KIMBA M. WOOD, United States District Judge.

The Second Amended Complaint (" SAC" ) in this action alleges that several Ukrainian defendants, led by businessman Dmytro Firtash, financed a domestic racketeering enterprise (the " U.S. Enterprise" ) conducted primarily by defendant United States citizens and corporations. Plaintiff Yulia Tymoshenko is the former Prime Minister of Ukraine and a longstanding critic of Firtash's energy company, RosUkrEnergo (" RUE" ). Money laundered by the U.S. Enterprise was allegedly used to finance Tymoshenko's " persecution" in Ukraine, in retaliation for her hostility to RUE while in office. Plaintiffs Scott Snizek and Christy Gregory Rullis, meanwhile, are former employees of several defendant U.S. corporations that allegedly participated in the U.S. Enterprise. According to the SAC, those corporations failed to provide wages and other benefits promised to Snizek and Rullis. The SAC claims that the defendants' conduct violated the Racketeer Influenced and Corrupt Organizations Act (" RICO" ), 18 U.S.C. § § 1961-1968, and state fraud law.

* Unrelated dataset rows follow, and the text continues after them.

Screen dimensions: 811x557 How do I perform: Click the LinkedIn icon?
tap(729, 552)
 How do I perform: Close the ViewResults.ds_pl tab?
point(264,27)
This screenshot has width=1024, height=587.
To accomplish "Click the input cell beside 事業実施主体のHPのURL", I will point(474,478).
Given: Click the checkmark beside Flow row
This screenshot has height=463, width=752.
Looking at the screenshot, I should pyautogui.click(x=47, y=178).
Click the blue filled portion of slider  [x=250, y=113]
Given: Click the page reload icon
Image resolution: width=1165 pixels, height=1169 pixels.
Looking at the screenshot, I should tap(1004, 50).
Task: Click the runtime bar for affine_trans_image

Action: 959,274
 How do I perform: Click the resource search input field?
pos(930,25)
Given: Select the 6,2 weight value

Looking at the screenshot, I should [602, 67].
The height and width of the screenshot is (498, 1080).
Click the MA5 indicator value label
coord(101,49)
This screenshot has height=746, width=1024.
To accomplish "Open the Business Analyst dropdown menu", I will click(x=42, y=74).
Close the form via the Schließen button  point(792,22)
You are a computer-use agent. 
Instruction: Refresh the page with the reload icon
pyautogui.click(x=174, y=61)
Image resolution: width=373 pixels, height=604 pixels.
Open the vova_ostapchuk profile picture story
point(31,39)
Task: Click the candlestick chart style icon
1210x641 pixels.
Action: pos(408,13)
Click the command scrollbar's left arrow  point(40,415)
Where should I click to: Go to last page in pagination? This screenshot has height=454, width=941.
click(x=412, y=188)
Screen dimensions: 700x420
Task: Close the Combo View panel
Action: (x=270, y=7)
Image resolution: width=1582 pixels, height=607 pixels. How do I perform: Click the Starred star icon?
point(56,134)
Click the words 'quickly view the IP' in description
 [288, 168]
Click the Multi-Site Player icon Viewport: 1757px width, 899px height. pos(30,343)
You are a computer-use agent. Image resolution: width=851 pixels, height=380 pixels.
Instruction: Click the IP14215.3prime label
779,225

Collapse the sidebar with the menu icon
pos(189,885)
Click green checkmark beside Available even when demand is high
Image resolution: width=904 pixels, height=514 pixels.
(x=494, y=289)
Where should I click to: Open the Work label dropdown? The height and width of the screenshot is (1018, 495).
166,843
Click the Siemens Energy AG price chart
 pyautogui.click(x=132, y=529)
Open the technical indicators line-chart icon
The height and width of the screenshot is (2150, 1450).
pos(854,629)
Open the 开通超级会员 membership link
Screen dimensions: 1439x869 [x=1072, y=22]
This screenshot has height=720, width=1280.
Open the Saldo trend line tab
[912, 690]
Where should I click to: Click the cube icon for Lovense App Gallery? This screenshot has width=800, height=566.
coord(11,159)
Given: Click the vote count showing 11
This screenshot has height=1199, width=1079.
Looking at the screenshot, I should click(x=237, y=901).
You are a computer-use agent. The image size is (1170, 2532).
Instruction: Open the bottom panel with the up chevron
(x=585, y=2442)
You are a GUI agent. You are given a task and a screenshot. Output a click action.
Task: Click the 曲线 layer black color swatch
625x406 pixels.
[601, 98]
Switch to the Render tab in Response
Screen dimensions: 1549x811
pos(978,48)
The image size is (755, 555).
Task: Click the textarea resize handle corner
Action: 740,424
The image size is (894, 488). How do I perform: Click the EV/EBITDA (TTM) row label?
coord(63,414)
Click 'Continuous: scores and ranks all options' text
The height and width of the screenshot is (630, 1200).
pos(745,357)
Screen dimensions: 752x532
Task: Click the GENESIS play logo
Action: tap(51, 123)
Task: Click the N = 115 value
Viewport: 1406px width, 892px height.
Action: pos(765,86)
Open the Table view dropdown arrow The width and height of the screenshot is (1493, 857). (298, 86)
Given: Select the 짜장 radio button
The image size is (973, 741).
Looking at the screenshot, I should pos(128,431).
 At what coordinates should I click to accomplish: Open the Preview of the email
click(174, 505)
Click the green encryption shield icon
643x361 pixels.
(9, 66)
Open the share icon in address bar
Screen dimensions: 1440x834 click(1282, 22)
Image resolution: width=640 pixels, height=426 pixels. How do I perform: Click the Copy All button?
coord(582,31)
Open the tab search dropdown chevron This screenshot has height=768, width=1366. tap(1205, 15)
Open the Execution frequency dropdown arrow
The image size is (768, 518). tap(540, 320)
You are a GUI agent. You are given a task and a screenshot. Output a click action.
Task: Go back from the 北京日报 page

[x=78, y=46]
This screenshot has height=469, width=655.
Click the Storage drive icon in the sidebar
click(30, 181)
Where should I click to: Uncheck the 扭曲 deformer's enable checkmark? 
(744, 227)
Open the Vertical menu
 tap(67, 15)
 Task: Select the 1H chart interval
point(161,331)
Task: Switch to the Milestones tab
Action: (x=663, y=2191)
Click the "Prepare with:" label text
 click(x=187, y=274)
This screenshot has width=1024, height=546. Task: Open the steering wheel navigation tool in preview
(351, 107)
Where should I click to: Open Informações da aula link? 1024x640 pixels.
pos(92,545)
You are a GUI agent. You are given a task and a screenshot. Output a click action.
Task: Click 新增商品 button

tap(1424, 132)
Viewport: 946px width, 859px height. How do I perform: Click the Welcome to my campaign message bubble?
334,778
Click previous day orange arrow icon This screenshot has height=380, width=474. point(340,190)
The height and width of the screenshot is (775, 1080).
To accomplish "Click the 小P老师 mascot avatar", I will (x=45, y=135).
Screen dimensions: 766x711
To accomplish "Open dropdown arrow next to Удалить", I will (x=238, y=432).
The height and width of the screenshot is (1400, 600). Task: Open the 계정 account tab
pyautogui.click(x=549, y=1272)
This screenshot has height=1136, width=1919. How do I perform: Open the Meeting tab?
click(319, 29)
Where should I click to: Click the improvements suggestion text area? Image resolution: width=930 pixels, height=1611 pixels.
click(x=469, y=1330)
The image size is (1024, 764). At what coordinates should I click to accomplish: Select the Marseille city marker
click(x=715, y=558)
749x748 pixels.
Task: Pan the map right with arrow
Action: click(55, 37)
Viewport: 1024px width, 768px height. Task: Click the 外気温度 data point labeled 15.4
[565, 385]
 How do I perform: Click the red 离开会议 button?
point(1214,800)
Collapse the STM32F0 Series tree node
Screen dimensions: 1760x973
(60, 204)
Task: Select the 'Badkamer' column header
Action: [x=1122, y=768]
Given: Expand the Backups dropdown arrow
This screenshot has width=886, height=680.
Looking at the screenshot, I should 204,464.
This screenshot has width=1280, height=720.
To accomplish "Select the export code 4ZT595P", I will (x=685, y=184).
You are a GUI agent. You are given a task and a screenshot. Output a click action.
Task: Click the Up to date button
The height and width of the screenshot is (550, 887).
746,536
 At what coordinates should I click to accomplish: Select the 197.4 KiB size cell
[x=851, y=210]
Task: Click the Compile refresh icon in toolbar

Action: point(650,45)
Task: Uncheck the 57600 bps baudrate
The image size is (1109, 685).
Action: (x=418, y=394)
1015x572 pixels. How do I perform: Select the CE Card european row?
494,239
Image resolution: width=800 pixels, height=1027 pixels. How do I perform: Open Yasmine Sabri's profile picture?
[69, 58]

Several defendant U.S. corporations and citizens -- CMZ Ventures, LLC (" CMZ" ); the Dynamic Group (" Dynamic" ); Barbara Ann Holdings, LLC; Vulcan Properties, Inc. (" Vulcan" ); Paul Manafort; and Brad Zackson (collectively, the " Moving Defendants" ) -- have moved to dismiss the SAC with prejudice pursuant to Federal Rules of Civil Procedure 12(b)(2) and 12(b)(6).[1] For the reasons set forth below, the Court GRANTS the motions to dismiss the SAC, but with leave for Plaintiffs to amend.

I. BACKGROUND

A. The Amended Complaint

On December 19, 2011, Tymoshenko filed the Amended Complaint (" AC" ) in this action on behalf of herself, unnamed former members of her administration, and all those similarly situated. See [Dkt. No. 23]. The Court's opinion in Tymoshenko v. Firtash, No. 11-CV-2794, 2013 WL 1234821 (S.D.N.Y. Mar. 26, 2013) (Wood, J.) (" Tymoshenko I " ), describes the AC's in detail. To summarize briefly here, the AC claimed that Firtash and his associates directed Ukrainian officials to unlawfully persecute and arbitrarily detain the plaintiffs, in retaliation for the plaintiffs' political opposition to RUE. See AC ¶ ¶ 15, 93-94, 160-162, 279. The Ukrainian officials did Firtash's " bidding" because he had secured their loyalty through the payment of " illegal kickbacks." Id. ¶ 94, 279. Firtash financed those kickbacks, in turn, with money he laundered through transactions with a " labyrinth" of defendant U.S. corporations and citizens. Id. ¶ 105.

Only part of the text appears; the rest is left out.